Talk about a gravy train for teachers. Most school districts around the nation require employees to pay at least 10 to 15 percent of their health insurance costs. In the private sector the norm is closer to 30 percent. Philadelphia teachers paid less than one percent.

And they wonder why this school district is broke.

The union labor costs listed above add up to more than $208 million, and there are a lot more labor costs that we didn’t collect. If the district did nothing else but cancel or trim all of the union perks, that $300 million deficit could be gone overnight.

Travel and food

The Philly district’s wasteful ways don’t end with labor costs.

Most large metropolitan districts spent a great deal of money on travel, including ritzy hotels across the nation. On the surface the Philadelphia district seems relatively innocent, with a combined hotel tab of $121,249. And most of that expense was for student trips.

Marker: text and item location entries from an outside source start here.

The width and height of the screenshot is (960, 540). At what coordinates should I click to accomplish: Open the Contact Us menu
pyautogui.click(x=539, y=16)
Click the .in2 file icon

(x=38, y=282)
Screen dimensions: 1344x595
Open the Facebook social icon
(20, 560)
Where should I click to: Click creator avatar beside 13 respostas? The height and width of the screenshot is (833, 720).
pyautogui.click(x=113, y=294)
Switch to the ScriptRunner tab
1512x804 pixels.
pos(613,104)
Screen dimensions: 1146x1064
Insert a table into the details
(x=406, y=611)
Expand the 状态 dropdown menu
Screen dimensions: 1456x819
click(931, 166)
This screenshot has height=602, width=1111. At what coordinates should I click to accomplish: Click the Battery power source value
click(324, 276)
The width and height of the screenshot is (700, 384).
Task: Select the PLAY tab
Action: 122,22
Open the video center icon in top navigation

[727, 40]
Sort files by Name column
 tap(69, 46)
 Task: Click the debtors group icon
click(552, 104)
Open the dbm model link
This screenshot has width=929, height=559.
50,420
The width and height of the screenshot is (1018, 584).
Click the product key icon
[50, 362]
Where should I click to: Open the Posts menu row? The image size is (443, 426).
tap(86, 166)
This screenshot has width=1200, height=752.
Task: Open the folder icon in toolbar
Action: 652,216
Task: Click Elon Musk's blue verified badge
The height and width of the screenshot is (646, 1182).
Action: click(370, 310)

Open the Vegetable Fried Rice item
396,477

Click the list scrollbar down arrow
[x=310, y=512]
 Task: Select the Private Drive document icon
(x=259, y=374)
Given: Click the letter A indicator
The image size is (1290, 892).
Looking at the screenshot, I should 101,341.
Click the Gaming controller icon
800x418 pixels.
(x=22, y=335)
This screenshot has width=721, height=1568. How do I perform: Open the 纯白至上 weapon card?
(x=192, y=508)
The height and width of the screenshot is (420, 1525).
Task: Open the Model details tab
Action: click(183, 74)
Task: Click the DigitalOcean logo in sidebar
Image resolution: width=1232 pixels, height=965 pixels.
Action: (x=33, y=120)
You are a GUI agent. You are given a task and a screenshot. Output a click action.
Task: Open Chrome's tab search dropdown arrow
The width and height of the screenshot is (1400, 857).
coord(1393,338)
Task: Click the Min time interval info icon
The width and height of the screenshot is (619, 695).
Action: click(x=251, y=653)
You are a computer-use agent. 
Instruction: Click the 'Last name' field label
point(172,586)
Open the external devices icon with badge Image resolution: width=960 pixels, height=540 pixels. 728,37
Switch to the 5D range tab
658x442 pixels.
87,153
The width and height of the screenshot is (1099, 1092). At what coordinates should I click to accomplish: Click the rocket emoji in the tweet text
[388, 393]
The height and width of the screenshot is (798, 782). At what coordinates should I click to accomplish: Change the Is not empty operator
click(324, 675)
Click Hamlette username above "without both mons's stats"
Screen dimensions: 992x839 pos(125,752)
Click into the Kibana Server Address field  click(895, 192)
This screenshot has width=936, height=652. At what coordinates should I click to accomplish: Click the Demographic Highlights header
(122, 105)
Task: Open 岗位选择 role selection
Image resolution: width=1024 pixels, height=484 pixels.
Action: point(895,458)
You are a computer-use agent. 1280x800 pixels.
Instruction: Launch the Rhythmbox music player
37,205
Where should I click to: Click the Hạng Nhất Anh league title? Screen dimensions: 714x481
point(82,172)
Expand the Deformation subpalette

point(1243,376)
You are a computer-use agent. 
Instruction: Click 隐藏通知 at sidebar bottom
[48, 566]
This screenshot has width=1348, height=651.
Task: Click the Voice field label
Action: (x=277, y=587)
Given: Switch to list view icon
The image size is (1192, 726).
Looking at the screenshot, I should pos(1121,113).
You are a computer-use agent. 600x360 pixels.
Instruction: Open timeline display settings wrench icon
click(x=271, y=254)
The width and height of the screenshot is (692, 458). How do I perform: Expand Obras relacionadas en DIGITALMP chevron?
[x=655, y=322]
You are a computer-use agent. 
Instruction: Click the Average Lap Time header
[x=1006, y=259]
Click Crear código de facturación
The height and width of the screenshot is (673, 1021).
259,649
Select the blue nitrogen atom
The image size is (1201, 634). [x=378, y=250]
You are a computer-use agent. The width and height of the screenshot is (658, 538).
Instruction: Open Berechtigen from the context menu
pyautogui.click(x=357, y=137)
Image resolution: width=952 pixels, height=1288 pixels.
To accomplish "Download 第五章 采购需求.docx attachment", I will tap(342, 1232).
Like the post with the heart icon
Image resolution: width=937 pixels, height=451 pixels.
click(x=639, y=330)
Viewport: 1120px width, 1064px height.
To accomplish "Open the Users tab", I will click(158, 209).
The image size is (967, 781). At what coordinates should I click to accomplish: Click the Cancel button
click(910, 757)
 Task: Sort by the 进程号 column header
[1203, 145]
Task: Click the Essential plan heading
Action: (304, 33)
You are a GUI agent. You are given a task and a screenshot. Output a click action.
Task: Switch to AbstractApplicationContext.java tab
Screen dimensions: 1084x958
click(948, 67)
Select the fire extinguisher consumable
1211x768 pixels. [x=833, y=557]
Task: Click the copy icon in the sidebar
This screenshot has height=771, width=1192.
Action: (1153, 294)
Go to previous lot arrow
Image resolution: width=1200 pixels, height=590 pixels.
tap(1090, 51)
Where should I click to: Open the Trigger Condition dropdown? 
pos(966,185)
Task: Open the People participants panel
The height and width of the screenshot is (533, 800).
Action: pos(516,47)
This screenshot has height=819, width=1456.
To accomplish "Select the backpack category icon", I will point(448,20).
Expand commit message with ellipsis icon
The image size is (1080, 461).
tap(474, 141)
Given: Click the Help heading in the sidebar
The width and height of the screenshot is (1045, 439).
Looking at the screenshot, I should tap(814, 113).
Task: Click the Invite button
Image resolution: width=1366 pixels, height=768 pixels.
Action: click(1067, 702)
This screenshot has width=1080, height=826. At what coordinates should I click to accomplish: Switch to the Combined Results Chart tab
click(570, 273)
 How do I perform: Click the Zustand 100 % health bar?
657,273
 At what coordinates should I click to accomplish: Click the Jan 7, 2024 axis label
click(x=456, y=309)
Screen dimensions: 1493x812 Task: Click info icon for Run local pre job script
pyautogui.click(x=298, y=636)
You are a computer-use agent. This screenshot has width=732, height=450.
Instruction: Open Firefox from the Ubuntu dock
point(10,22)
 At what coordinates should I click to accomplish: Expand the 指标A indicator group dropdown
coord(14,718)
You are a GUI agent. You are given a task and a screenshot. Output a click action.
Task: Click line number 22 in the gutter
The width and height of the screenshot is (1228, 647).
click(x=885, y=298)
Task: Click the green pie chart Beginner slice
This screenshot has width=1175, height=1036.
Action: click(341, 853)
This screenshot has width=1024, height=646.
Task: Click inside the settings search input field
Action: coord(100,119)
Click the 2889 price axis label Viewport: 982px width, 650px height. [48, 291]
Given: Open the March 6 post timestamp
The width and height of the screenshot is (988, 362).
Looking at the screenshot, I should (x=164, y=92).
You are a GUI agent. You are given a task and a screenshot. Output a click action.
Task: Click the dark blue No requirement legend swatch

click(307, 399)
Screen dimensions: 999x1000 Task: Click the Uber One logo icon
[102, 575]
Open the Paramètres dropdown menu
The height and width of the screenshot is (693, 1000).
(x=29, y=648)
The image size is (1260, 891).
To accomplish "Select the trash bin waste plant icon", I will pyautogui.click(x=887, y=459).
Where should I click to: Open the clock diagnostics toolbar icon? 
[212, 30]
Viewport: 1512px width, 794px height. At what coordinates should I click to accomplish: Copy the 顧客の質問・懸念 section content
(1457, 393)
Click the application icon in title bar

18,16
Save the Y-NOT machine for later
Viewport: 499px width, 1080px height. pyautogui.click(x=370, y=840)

But as it turns out, we weren’t able to view the expense for staff trips. That’s because employees fill out travel request forms in the buildings where they work, and those forms are not forwarded to any central office. The employees also receive advances for most travel costs, so the money is recorded as part of payroll and not segregated into travel costs.

In short, we were not able to track the amount that school employees spent at hotels, but based on the tabs rang up in other large urban districts, the total is probably six or seven figures per year.

But we can report that the district spent $238,666 on restaurants and catering in 2012-13.

The $201,609 catering total included $72,822 at Frank’s Catering, $48,144 at Al’s Corner and $39,750 at Diantonio’s Catering.

Most of the catering costs covered meals for student activities, open houses, parent meetings, workshops and professional development sessions for teachers, according to the district. Do all of those types of affairs have to be catered?

The $37,056 restaurant tab included $7,957 at City View Pizza, $7,426 at Nick’s II Pizza, $4,375 under a separate line item for City View Pizza, $4,232 at Ba Le Bakery, and five more businesses where more than $1,000 spent.

The district “invested” a great deal of money in various ethnic organizations, including African American groups ($552,631), Latino organizations ($3.8 million), Jewish organizations ($170,830) and Korean/Vietnamese organizations ($261,306).

One of those organizations, the Coalition of Schools Educating Boys of Color ($478,751), provided “in-classroom mentors, professional development and conference opportunities,” according to the district. The service must have been pretty awesome to command that type of fee.